Search the data for the string "sidebar" and copy each line in which it appears.

[[ Information shown open ]]

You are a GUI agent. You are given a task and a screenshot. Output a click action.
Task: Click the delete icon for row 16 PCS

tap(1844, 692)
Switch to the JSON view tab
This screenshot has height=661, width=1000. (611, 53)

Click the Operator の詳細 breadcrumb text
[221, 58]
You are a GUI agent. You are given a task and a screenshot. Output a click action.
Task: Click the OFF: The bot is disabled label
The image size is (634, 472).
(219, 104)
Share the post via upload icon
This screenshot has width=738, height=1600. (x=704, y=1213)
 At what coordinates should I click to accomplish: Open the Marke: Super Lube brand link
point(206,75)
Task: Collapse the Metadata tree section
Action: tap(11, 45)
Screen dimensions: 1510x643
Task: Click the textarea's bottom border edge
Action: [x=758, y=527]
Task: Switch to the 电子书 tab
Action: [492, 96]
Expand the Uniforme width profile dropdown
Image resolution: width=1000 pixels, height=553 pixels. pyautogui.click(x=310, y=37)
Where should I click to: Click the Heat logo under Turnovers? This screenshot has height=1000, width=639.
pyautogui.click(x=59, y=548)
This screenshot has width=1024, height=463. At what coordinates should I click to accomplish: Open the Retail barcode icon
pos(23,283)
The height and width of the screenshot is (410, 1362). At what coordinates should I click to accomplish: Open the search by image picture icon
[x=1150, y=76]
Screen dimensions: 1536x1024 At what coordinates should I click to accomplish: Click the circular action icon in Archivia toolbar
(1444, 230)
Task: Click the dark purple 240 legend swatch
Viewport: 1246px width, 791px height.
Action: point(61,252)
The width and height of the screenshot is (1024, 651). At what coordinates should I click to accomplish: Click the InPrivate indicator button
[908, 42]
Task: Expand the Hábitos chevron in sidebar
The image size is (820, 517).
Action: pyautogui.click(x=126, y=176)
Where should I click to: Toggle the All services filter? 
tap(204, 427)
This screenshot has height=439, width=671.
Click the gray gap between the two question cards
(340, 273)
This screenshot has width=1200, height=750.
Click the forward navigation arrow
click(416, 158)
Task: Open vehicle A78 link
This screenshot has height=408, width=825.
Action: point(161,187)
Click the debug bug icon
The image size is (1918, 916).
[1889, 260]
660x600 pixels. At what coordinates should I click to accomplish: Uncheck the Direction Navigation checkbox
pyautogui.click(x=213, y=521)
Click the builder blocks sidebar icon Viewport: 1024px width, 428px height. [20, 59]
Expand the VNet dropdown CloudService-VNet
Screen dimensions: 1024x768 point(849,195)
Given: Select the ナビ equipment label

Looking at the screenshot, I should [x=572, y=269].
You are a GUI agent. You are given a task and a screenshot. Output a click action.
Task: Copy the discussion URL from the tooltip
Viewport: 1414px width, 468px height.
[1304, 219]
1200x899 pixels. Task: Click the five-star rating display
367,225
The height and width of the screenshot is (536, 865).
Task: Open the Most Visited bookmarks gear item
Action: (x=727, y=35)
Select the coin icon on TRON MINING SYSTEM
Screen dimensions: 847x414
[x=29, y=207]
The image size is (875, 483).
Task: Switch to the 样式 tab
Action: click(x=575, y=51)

[[ Information shown closed ]]

» **Answer box**
Task: Expand the Hábitos chevron in sidebar
Click the builder blocks sidebar icon Viewport: 1024px width, 428px height. [20, 59]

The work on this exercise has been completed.